His other duties consist in keeping the saloon and the skipper's berth clean—the officers must get their berths cleaned by somebody else, usually a deck-boy, the steward being no body-servant of theirs—and waiting at table. Where the cook is incompetent, the steward will have, in addition, the duty thrown upon him of preparing food for cooking. In fact, some stewards prefer to do this, considering that their pastry-making cannot be excelled by anybody. But the practice is by no means so common in steam as it is in sailing ships.
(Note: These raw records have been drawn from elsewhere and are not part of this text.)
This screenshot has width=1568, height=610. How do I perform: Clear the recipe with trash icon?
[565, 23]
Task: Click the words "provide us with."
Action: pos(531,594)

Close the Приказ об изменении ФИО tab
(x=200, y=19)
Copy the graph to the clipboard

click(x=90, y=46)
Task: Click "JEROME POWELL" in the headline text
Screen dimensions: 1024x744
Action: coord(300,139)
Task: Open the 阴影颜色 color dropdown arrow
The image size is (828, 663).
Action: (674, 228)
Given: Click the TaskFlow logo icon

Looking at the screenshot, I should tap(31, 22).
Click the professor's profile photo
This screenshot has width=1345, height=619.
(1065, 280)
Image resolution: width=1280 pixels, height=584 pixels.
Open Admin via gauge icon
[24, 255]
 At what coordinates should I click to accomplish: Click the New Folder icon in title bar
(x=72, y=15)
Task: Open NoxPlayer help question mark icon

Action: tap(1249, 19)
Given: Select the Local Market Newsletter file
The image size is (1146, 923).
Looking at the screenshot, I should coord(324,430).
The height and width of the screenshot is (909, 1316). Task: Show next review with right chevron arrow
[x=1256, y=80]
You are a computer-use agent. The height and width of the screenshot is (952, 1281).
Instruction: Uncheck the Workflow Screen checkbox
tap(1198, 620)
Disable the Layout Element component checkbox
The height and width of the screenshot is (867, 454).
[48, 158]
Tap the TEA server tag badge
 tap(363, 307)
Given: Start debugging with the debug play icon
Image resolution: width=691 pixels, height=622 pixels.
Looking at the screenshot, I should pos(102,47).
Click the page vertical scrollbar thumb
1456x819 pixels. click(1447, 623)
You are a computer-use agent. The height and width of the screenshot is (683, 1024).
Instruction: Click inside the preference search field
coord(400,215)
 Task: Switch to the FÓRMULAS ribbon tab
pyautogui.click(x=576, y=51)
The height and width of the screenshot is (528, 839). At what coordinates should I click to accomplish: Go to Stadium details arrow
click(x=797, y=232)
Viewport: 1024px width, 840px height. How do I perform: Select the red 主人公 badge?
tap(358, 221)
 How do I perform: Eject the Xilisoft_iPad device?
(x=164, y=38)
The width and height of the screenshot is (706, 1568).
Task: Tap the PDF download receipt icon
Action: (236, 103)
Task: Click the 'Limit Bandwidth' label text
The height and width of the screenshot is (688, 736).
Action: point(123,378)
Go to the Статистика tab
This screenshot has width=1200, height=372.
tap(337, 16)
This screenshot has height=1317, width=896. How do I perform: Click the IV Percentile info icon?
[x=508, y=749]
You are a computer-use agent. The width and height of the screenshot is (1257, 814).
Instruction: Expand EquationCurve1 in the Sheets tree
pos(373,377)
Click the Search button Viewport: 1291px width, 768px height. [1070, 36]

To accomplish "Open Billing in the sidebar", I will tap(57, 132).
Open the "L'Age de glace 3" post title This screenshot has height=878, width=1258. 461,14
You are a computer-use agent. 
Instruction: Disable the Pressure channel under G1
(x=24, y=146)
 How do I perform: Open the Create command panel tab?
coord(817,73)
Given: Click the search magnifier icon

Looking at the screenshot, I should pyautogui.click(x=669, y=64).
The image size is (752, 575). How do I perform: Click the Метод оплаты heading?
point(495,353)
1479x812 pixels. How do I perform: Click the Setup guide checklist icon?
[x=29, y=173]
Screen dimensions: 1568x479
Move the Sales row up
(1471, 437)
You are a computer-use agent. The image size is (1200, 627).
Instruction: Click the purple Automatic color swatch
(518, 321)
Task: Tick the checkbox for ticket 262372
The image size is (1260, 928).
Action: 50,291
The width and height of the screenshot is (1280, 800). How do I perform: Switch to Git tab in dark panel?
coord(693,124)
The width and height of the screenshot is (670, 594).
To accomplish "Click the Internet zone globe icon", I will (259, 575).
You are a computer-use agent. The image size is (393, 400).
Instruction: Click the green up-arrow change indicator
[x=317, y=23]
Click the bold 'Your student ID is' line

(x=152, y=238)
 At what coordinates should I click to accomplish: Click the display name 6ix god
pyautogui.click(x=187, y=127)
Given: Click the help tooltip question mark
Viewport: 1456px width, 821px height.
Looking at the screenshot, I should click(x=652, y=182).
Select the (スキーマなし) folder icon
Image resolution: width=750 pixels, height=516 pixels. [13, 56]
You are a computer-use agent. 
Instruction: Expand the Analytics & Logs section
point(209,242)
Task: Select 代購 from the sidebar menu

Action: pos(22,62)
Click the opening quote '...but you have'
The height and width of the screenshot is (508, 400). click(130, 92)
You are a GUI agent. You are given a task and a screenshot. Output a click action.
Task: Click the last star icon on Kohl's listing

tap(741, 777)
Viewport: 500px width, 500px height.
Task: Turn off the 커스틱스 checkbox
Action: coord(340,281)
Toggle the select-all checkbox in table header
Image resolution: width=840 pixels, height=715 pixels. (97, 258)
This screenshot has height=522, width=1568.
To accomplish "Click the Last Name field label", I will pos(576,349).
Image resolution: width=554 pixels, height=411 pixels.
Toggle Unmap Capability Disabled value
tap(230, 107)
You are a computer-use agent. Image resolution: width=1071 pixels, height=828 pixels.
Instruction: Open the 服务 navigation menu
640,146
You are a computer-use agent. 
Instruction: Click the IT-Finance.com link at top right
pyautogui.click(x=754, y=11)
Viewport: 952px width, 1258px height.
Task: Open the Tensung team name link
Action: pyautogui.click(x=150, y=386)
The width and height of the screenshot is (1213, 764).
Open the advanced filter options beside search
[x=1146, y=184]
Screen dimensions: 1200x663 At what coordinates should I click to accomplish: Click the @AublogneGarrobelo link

I can hardly close this portion of the subject without an allusion to the curious principle that obtained when I was sailing in inter-colonial steamers, and may still be in force for all I know to the contrary. It was there usual for all the ship's provisions to be supplied by a speculator on shore, whom we called the providore, at a fixed rate per head for every member of the crew, i.e. so much for a sailor per day, for a fireman, for an officer, for a second-class passenger, for a saloon passenger—the rate varying from one shilling to half a crown a day. For this the providore not only supplied food, but cooks and attendance. The chief stewards were always supposed to be deeply interested in making the scheme pay, but their peculiar position often led to their being very unjustly abused. Any attempt on their part to stop waste was almost certain to be met by the accusation that they were stinting the food in the interests of the providore, and naturally they could look for no countenance from the master or officers. And as the waste forrard was simply abominable, they were always in more or less hot water. Of course they could, and did, control the expenditure of food aft and among the passengers, but the crew did as they liked. I have seen a man go to the galley for breakfast, and receive a tin dish containing four or five pounds of chops and steaks for six men. It is true that they were vilely cooked, and therefore usually as tough as leather. The fellows would turn the meat over, saying bad words the while, and presently one would say, "Well, this isn't good enough for me." Then taking the tin to a port, he would cast its contents overboard, and go calmly to the galley for more. And if he were refused he had only to complain to the master, who would, of course, give no sympathy to a providore's man. Enough food was wasted on that ship to feed a large ship's company every day, and by men who had all known what it meant to be very hungry.